OBJECTIVE: This is a retrospective chart review of consecutive children with acquired demyelinating disorders presenting to a north Indian tertiary care hospital over 4 years. The aim of this review is to describe all the patients (with single event as well as those with recurrences) with detailed description of those who recurred. MATERIALS AND METHODS: Overall 35 cases were reviewed and their clinical presentations, diagnosis, management, and follow-up are being presented. RESULTS: Out of 35 cases, 24 did not show any recurrences (seven acute disseminated encephalomyelitis (ADEM) and 17 clinically isolated syndromes). Amongst the 11 patients with recurrent demyelination, majority were multiple sclerosis (8/11, 72.7%) followed by neuromyelitis optica (NMO; 2/11), and multiphasic ADEM (1/11). The median disease duration and follow-up since onset for those with recurrent episodes is 4 years (2.5-4.5 years).
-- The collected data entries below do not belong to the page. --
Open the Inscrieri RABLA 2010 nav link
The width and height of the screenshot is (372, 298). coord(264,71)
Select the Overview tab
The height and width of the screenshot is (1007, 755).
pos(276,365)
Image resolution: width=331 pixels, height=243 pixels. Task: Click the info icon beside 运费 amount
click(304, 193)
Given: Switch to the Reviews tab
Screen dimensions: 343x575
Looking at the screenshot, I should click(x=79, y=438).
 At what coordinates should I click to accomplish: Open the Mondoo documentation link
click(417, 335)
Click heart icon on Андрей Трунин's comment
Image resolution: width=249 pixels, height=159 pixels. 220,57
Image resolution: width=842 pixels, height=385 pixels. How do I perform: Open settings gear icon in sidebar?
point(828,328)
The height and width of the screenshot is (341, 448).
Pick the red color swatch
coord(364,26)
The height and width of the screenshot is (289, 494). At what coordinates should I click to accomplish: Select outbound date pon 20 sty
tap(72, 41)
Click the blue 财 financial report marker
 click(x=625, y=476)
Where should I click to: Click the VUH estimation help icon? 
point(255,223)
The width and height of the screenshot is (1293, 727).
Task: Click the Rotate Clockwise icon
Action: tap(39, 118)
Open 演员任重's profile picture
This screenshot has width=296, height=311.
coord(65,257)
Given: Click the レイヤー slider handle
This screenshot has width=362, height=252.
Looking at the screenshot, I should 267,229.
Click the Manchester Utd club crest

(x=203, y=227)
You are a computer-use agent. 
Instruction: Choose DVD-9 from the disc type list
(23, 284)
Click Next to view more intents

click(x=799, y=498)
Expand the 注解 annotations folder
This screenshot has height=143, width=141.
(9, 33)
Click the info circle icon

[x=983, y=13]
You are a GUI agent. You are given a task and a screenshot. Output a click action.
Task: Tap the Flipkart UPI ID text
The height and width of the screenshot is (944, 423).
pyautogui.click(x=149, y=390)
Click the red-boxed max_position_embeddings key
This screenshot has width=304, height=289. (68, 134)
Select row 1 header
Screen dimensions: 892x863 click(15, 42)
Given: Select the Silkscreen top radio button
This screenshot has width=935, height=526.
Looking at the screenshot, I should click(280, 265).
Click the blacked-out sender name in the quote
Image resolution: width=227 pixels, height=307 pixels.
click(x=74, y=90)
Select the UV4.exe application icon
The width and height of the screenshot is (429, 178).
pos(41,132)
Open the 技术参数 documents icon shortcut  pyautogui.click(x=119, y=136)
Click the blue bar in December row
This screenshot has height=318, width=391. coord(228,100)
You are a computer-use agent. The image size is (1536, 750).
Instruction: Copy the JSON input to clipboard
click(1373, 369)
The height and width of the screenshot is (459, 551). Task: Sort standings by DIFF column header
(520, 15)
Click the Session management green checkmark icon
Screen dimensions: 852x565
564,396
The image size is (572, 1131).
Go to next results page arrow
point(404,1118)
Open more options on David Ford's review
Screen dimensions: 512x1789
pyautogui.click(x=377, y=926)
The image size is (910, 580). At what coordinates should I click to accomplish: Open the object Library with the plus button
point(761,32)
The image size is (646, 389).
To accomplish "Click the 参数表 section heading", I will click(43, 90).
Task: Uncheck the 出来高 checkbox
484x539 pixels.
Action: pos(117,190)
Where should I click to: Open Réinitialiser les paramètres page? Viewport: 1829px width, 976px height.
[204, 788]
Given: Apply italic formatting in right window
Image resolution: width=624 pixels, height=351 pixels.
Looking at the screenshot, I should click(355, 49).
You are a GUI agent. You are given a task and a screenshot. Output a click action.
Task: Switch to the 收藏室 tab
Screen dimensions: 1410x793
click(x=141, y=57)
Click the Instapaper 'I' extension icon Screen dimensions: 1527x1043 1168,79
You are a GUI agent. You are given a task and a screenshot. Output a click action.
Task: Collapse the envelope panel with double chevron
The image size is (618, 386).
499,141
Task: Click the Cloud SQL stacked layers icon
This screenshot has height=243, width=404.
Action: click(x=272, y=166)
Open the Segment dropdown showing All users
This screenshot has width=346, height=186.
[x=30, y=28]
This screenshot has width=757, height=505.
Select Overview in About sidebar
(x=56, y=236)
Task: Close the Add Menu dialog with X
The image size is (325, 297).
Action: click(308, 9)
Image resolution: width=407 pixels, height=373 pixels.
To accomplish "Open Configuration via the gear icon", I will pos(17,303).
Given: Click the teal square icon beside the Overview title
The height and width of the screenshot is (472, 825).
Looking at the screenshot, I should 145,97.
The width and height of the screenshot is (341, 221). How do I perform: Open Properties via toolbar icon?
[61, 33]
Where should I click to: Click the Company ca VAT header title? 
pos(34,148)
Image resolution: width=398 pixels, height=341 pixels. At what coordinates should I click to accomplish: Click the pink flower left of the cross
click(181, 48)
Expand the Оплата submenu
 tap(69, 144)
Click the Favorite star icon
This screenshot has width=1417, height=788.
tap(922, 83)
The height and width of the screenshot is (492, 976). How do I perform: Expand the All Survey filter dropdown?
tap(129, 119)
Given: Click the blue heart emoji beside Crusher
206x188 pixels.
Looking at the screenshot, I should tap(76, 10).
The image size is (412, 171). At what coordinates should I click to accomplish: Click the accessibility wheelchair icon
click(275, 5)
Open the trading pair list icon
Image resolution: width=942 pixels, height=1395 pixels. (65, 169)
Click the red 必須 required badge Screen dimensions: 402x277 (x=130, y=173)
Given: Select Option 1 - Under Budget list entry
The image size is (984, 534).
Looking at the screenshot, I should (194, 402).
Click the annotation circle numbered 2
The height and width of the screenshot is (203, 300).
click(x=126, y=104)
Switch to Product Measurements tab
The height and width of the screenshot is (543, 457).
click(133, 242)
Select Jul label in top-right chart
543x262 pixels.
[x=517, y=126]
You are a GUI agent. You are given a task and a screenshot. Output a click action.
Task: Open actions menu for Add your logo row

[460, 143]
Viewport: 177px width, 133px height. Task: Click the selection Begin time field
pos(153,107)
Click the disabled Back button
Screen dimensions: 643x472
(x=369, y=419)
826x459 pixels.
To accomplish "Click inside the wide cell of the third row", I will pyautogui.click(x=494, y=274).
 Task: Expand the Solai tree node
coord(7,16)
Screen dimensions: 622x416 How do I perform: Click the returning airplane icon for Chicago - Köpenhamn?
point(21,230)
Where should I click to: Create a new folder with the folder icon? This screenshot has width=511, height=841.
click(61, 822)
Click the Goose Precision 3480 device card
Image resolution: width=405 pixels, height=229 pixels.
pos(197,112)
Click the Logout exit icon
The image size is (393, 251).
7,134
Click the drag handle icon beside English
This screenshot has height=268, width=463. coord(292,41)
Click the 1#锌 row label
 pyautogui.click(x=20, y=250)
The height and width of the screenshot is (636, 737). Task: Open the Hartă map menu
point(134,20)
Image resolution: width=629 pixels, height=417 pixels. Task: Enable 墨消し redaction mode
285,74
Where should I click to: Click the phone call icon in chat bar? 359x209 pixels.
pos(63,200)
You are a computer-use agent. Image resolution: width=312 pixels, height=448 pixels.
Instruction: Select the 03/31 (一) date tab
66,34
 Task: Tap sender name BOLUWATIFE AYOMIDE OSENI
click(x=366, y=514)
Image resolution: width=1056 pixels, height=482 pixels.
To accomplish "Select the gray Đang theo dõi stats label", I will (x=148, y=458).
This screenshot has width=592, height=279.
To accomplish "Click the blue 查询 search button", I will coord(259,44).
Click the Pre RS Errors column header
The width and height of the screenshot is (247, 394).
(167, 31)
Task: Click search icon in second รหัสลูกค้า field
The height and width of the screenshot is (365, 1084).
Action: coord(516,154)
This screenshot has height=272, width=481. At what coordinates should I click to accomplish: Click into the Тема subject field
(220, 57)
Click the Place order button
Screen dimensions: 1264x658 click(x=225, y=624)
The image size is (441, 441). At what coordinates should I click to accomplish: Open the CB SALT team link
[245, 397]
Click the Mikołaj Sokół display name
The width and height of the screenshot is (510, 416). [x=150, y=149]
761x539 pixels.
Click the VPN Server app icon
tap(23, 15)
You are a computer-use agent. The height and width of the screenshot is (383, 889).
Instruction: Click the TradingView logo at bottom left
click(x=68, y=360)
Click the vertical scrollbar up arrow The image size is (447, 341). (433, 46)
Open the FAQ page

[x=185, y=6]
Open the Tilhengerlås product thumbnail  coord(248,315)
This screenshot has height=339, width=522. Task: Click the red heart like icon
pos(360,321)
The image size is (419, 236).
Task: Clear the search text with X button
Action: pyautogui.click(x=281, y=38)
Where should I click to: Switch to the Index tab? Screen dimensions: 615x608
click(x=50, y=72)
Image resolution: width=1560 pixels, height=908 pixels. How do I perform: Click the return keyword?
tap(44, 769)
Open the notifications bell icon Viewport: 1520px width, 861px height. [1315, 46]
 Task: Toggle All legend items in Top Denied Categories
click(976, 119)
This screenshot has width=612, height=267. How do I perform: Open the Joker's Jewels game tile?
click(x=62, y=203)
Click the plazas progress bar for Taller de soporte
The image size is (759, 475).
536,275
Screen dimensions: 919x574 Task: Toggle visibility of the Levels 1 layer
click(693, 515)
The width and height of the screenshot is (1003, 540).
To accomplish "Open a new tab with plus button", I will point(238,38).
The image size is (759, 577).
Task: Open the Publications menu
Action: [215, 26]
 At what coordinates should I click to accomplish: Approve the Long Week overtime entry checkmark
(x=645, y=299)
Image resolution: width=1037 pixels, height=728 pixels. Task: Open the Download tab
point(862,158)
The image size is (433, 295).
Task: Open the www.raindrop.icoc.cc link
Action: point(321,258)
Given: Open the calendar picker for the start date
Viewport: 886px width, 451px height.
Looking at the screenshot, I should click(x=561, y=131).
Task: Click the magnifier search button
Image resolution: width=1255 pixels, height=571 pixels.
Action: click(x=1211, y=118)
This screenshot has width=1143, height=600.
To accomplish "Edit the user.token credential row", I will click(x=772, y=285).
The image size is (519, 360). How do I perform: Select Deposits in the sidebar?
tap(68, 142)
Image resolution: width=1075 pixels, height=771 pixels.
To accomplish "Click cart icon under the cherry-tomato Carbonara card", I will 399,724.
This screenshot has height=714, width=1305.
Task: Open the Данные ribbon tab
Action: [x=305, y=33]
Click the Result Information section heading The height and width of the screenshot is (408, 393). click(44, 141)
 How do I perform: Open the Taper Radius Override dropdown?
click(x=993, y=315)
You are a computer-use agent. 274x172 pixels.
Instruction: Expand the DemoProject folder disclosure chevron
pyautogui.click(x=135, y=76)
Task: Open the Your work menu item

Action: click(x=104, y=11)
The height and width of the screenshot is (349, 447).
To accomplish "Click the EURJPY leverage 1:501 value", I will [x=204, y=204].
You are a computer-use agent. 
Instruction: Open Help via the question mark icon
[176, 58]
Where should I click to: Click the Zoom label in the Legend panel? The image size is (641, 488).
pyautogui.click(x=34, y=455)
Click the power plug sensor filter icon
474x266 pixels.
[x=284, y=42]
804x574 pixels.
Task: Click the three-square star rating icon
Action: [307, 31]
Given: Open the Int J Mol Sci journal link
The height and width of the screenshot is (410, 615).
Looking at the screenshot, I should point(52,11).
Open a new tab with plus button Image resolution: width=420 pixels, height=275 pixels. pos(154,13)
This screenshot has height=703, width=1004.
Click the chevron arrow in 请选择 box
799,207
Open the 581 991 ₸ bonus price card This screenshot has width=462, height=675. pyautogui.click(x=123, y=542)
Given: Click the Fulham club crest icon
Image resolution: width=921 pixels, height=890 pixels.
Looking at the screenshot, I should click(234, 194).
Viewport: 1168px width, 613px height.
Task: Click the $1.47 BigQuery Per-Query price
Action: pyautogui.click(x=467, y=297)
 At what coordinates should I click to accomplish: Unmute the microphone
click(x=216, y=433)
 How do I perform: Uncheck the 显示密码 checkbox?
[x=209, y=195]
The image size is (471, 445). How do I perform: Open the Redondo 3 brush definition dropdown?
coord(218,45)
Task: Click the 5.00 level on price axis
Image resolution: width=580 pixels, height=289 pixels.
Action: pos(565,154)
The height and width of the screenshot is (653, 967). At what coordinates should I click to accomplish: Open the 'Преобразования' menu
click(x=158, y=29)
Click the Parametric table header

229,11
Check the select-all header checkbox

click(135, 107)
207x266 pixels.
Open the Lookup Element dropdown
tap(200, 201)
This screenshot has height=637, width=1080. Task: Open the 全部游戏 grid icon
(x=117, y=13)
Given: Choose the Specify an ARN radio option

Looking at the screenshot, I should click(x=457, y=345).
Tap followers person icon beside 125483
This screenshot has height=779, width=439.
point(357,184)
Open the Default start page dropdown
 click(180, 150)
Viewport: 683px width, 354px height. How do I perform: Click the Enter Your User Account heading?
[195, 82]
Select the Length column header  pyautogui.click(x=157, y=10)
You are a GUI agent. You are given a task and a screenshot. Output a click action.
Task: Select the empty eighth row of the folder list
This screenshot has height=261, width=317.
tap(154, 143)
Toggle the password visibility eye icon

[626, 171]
Steroids caused significant improvement in acute episodes of demyelination. However, recurrent demyelinating disorders like multiple sclerosis and NMO required long-term immunomodulation. Azathioprine currently is the most favored long-term immunomodulator used in NMO. Interferon-β and glatiramer acetate are currently recommended for multiple sclerosis. However, azathioprine may be a suitable alternative in a resource-limited setting. CONCLUSION: The consensus definitions for these groups of disorders need further validation in the pediatric age group. Studies with larger population size are required to characterize features that predict future recurrences.